Dataset records —
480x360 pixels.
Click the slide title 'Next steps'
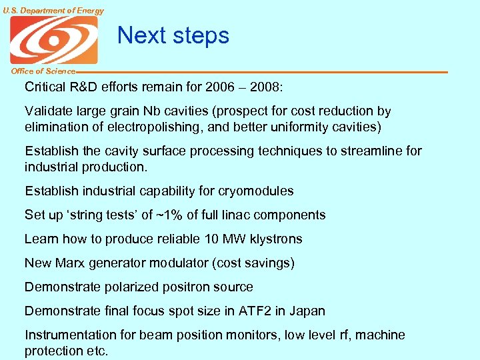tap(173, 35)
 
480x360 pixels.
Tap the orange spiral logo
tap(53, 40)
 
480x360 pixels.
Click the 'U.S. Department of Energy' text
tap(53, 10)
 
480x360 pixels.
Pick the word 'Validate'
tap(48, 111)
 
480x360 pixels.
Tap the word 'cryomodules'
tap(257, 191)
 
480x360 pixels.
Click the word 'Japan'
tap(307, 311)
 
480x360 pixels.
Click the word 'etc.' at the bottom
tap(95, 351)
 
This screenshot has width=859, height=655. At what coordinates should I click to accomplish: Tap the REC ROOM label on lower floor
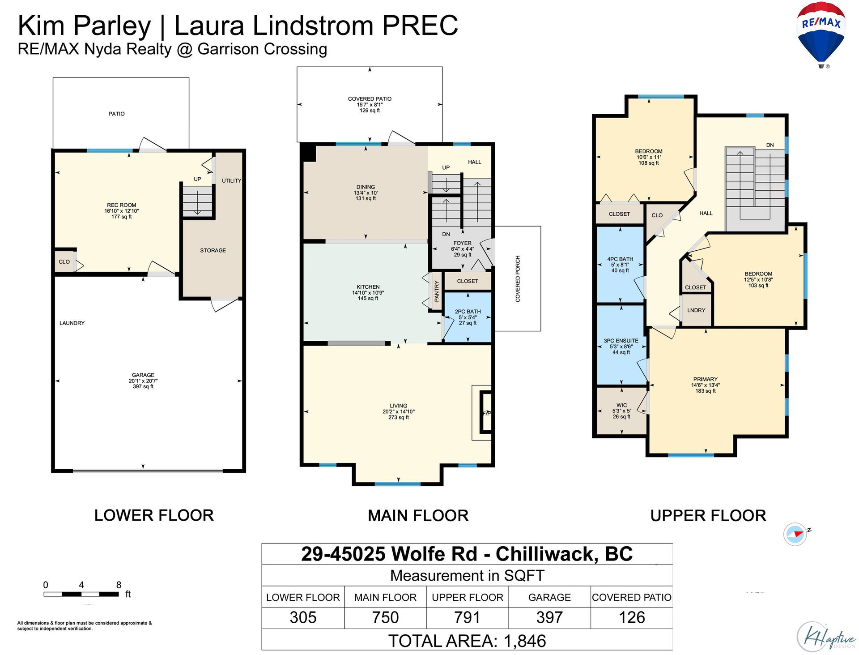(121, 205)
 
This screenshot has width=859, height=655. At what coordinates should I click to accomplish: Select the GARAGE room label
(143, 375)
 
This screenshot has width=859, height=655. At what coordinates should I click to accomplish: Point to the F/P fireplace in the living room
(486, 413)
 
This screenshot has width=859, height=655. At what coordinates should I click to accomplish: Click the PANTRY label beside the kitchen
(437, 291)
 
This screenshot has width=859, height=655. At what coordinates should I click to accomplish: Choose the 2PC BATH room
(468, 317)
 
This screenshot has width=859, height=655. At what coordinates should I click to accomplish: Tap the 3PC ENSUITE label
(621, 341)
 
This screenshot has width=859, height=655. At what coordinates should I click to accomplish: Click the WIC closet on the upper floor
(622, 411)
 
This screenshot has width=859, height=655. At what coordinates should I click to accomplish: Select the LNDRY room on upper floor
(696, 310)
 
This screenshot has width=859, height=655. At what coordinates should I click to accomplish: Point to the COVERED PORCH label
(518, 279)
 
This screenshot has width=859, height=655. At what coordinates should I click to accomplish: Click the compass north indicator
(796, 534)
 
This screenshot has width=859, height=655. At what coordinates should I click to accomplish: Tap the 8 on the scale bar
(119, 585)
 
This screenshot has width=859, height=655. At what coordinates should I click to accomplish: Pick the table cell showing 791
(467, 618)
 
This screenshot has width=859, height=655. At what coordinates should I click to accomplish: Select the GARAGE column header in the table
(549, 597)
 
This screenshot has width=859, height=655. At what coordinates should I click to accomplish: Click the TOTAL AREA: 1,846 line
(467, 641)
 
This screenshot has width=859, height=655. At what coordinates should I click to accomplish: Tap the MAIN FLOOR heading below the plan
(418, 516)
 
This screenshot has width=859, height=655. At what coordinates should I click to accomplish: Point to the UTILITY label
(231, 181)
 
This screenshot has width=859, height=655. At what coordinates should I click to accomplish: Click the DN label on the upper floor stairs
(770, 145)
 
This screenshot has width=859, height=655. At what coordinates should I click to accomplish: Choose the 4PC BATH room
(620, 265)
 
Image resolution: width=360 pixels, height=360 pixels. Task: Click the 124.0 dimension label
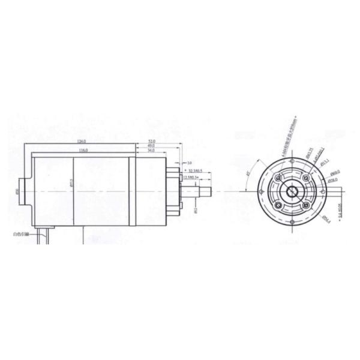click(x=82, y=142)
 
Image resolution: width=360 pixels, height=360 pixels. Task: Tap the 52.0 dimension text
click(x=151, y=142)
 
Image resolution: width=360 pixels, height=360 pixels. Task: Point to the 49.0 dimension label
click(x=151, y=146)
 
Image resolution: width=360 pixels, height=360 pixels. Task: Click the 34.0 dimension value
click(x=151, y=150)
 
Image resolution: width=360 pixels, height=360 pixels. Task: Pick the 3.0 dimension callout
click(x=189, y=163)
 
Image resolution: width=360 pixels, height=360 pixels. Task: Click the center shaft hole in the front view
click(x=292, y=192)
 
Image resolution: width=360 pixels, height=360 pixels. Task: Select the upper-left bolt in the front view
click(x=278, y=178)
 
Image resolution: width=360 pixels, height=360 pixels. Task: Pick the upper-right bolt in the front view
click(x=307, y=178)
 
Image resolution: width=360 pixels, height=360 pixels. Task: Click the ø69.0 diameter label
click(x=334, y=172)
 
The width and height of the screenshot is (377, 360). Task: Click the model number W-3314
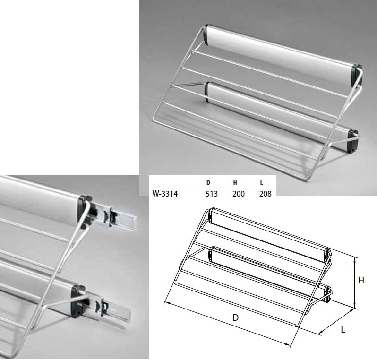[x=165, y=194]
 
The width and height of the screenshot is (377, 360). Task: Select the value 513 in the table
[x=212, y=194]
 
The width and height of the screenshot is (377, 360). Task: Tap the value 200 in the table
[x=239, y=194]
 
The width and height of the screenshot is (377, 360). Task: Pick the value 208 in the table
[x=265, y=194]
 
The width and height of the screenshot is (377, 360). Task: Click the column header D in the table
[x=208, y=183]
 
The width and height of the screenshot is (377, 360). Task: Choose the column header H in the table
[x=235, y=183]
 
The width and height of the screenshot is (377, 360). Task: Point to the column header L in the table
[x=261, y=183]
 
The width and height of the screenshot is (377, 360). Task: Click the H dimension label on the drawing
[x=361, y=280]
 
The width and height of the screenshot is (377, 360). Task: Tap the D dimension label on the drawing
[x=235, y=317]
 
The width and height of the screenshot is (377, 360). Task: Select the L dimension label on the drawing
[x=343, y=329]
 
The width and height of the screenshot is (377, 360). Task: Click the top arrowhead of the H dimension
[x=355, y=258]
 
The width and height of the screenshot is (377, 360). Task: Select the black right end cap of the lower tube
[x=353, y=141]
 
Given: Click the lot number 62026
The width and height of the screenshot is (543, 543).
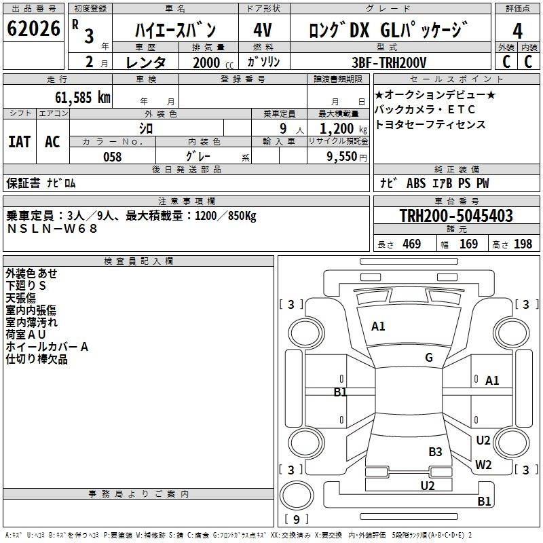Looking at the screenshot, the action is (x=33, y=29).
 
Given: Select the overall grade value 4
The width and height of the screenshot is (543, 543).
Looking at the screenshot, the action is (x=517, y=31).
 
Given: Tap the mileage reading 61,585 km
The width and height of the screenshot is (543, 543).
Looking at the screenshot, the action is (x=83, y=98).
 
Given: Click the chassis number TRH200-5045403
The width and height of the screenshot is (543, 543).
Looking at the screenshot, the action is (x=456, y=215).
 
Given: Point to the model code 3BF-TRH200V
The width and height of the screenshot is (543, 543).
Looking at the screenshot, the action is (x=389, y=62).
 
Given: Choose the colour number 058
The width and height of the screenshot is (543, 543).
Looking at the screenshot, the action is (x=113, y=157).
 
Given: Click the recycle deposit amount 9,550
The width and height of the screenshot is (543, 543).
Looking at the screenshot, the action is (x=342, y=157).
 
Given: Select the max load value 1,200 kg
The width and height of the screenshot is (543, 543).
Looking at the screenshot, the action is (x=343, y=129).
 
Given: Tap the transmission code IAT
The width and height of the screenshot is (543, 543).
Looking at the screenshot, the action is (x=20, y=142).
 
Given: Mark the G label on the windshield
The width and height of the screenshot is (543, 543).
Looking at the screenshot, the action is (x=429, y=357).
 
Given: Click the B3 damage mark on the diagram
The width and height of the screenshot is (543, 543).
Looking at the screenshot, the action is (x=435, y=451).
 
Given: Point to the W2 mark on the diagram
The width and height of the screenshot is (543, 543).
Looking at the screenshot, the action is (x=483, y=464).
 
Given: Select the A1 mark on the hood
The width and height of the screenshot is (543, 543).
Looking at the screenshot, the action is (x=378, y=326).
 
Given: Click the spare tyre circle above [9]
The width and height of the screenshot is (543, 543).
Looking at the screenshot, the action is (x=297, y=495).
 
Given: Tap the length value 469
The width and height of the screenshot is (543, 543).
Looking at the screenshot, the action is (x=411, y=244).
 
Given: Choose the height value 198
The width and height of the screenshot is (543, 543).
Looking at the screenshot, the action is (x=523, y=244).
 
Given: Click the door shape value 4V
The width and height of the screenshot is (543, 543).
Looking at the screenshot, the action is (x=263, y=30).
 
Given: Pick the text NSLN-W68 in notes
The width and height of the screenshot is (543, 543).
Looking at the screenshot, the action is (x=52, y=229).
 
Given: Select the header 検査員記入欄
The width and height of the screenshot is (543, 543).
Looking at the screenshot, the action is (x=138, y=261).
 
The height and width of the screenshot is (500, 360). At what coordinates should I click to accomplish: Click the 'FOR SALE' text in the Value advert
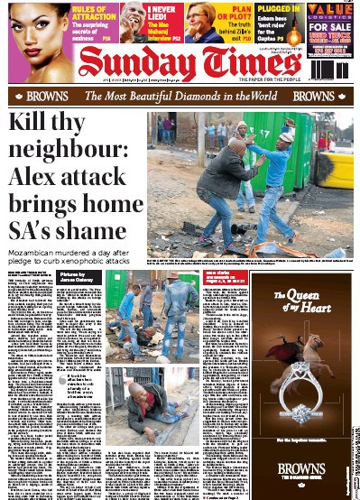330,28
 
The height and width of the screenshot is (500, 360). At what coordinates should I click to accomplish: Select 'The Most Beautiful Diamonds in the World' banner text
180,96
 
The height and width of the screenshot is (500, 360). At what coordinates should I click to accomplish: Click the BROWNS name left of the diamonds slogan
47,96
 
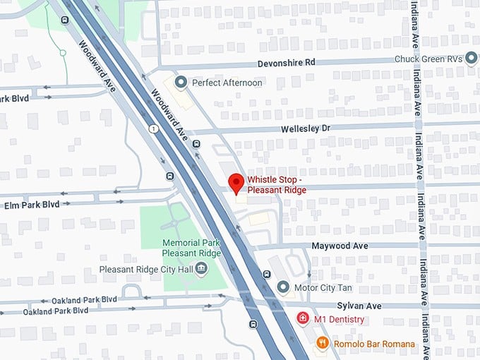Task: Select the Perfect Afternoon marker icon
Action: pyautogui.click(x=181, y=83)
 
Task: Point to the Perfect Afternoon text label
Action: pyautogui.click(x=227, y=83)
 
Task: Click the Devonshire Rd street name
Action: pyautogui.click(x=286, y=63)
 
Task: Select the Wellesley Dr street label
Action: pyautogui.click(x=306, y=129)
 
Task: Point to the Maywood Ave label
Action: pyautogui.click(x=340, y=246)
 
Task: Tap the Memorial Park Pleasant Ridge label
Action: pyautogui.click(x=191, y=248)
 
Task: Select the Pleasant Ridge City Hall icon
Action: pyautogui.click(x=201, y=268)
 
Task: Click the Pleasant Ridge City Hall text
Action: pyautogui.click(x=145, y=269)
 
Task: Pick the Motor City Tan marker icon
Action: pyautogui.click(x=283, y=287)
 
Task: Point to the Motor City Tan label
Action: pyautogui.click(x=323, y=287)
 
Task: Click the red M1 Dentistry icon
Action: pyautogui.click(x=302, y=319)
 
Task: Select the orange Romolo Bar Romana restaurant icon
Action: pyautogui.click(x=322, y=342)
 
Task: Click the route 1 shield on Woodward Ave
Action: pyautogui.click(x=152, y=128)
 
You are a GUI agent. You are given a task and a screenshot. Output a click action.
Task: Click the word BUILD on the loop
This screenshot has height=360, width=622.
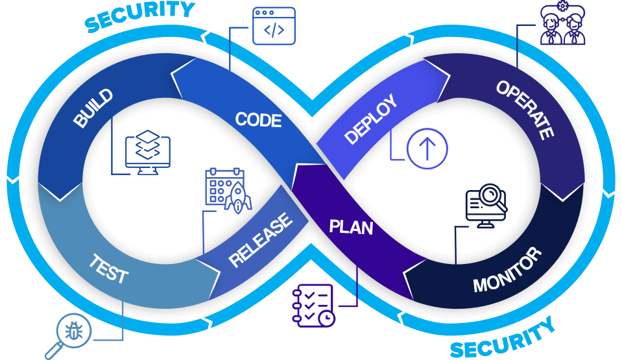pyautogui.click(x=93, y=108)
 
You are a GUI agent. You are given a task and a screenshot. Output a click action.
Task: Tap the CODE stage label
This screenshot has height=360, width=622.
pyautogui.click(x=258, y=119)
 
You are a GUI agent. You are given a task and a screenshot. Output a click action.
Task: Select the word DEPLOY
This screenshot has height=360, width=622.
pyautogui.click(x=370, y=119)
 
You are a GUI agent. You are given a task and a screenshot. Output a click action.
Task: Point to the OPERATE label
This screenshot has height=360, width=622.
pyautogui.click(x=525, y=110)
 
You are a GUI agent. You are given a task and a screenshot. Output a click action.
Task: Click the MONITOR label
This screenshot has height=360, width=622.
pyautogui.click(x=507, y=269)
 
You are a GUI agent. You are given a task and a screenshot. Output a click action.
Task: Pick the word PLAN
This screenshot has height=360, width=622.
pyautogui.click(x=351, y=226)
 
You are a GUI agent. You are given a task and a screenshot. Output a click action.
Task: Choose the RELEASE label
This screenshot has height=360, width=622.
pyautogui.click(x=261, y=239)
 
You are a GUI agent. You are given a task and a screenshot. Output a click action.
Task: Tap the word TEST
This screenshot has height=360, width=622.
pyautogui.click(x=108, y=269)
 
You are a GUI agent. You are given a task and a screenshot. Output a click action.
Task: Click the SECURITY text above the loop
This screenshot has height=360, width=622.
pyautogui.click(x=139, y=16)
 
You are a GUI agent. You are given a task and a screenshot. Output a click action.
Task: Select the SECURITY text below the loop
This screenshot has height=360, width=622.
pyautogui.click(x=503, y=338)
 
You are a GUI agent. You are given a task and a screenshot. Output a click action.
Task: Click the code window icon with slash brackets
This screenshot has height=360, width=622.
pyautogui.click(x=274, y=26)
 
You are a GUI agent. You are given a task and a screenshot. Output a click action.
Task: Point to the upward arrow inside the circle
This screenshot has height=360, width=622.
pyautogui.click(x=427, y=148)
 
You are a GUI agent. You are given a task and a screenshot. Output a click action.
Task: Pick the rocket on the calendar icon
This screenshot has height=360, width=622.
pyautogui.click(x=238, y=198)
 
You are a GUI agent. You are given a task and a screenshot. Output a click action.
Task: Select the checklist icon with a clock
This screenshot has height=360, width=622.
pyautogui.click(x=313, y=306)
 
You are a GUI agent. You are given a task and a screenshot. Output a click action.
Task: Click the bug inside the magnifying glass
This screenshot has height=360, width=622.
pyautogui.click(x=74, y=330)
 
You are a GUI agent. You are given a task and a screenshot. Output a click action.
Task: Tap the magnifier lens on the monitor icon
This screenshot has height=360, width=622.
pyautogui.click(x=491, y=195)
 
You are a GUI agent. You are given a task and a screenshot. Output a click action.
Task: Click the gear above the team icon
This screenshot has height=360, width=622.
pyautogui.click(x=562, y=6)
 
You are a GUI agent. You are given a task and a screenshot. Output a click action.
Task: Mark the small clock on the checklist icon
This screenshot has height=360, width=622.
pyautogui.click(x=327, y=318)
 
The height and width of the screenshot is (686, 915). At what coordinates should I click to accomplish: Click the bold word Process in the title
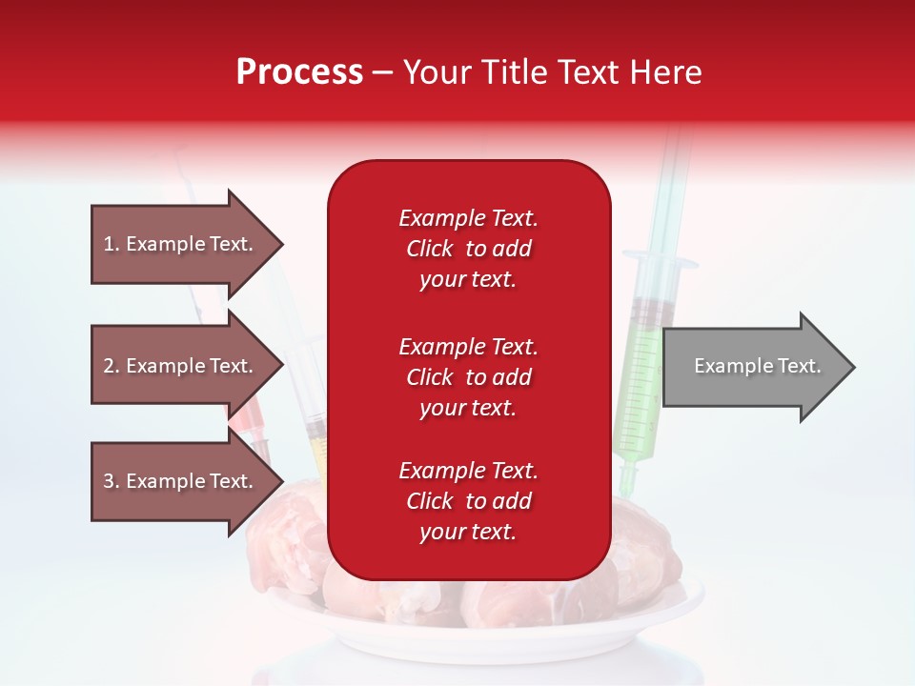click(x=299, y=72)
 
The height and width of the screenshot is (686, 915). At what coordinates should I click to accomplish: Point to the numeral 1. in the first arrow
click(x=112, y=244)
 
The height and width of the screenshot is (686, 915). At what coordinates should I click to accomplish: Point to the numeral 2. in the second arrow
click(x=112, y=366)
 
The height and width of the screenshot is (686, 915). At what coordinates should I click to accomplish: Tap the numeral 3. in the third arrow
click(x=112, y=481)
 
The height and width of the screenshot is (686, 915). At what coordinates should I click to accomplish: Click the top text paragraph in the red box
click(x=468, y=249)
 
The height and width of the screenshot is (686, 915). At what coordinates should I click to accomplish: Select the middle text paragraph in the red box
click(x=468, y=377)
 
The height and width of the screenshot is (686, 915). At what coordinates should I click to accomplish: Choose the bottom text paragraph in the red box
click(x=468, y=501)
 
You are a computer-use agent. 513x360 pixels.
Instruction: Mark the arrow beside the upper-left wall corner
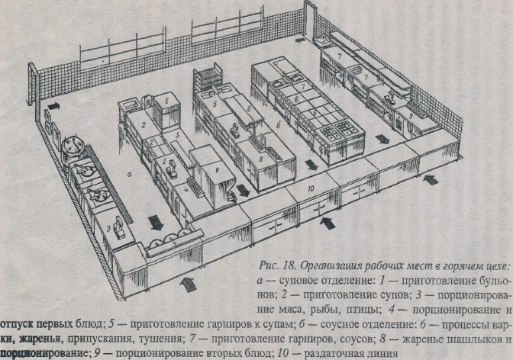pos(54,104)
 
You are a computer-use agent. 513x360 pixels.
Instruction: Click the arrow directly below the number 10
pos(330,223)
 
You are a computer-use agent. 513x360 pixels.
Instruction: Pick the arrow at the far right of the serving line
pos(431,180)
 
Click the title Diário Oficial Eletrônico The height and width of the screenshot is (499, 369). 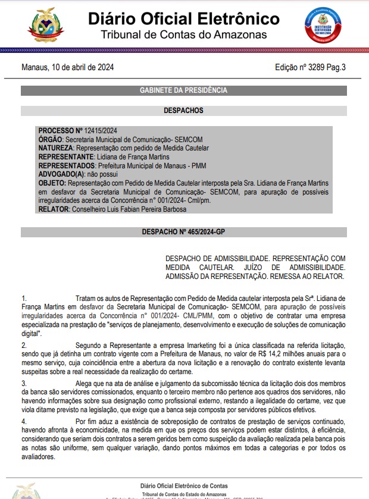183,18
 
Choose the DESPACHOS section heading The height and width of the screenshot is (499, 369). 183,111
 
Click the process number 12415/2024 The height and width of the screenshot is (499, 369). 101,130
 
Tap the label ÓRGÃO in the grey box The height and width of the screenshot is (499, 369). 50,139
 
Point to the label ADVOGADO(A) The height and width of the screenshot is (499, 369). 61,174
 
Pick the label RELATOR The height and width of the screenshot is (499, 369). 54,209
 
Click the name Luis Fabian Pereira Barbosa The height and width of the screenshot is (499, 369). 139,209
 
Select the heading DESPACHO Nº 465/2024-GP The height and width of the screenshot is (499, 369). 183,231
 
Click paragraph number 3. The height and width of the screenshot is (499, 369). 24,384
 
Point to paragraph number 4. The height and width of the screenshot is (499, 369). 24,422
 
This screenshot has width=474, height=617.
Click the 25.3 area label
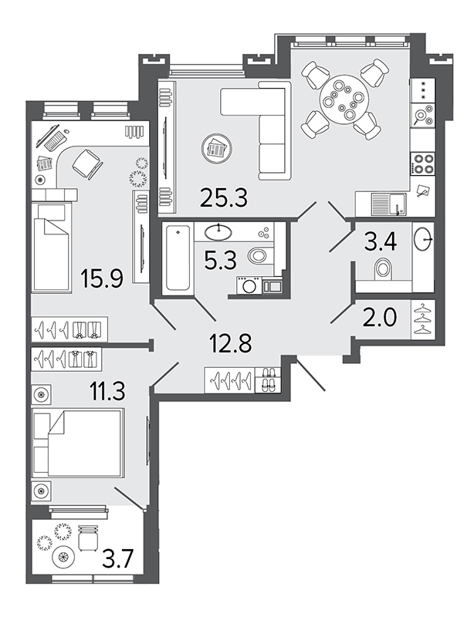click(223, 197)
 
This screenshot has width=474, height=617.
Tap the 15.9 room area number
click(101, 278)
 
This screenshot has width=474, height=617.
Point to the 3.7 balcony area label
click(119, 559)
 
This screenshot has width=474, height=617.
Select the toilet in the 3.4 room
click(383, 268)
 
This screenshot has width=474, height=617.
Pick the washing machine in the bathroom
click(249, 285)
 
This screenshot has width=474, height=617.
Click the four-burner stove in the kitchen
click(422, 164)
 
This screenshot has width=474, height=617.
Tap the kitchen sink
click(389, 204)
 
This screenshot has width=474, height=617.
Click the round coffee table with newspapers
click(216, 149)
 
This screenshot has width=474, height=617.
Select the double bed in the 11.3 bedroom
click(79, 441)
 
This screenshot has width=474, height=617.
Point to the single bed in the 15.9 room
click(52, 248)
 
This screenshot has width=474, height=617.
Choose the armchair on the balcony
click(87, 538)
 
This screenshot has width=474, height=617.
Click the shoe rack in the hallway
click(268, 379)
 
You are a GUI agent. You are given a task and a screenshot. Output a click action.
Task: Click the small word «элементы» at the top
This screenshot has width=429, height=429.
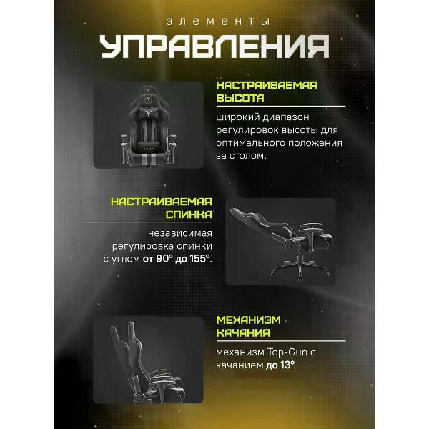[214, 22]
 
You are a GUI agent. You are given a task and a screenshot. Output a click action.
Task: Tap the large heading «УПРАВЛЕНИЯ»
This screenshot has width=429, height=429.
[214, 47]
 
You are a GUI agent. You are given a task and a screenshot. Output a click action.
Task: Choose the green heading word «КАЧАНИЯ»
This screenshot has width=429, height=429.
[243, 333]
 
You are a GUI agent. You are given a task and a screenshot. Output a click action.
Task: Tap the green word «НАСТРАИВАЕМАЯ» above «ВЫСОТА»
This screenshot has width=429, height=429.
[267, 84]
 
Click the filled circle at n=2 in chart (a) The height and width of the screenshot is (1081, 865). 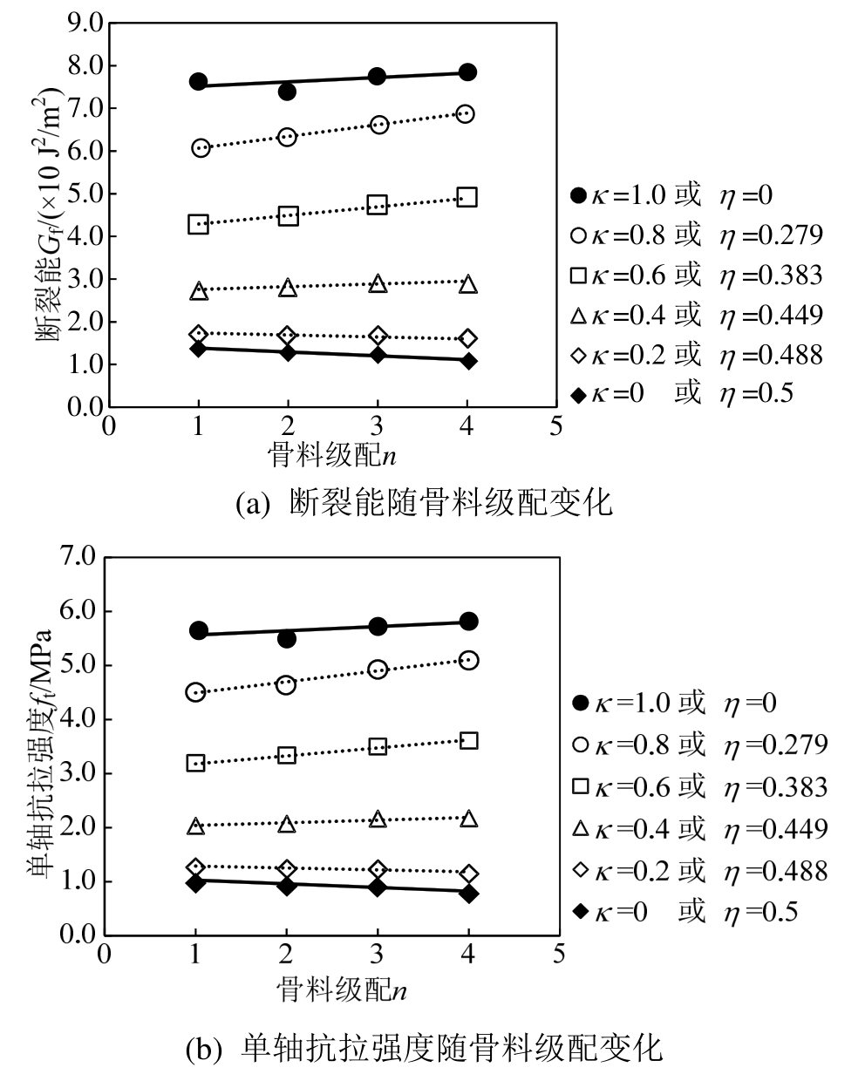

Task to carry out — Reproduce verbatim the lines starting at the one containing "Choose the DESPACHOS" and ending at the one containing "click(216, 149)", both included. Leave the pictures out of your answer.

Result —
Choose the DESPACHOS section heading The height and width of the screenshot is (499, 369). 183,111
 
Click the process number 12415/2024 The height and width of the screenshot is (499, 369). 101,130
 
Tap the label ÓRGÃO in the grey box The height and width of the screenshot is (499, 369). 50,139
 
Point to the label ADVOGADO(A) The height and width of the screenshot is (499, 369). 61,174
 
Pick the label RELATOR The height and width of the screenshot is (499, 369). 54,209
 
Click the name Luis Fabian Pereira Barbosa The height and width of the screenshot is (499, 369). 139,209
 
Select the heading DESPACHO Nº 465/2024-GP The height and width of the screenshot is (499, 369). 183,231
 
Click paragraph number 3. The height and width of the screenshot is (499, 369). 24,384
 
Point to paragraph number 4. The height and width of the screenshot is (499, 369). 24,422
 
This screenshot has width=474, height=617.
Click the 25.3 area label
click(223, 197)
 
This screenshot has width=474, height=617.
Tap the 15.9 room area number
click(101, 278)
 
This screenshot has width=474, height=617.
Point to the 3.7 balcony area label
click(119, 559)
 
This screenshot has width=474, height=617.
Select the toilet in the 3.4 room
click(383, 268)
 
This screenshot has width=474, height=617.
Pick the washing machine in the bathroom
click(249, 285)
 
This screenshot has width=474, height=617.
Click the four-burner stove in the kitchen
click(422, 164)
 
This screenshot has width=474, height=617.
Tap the kitchen sink
click(389, 204)
 
This screenshot has width=474, height=617.
Click the round coffee table with newspapers
click(216, 149)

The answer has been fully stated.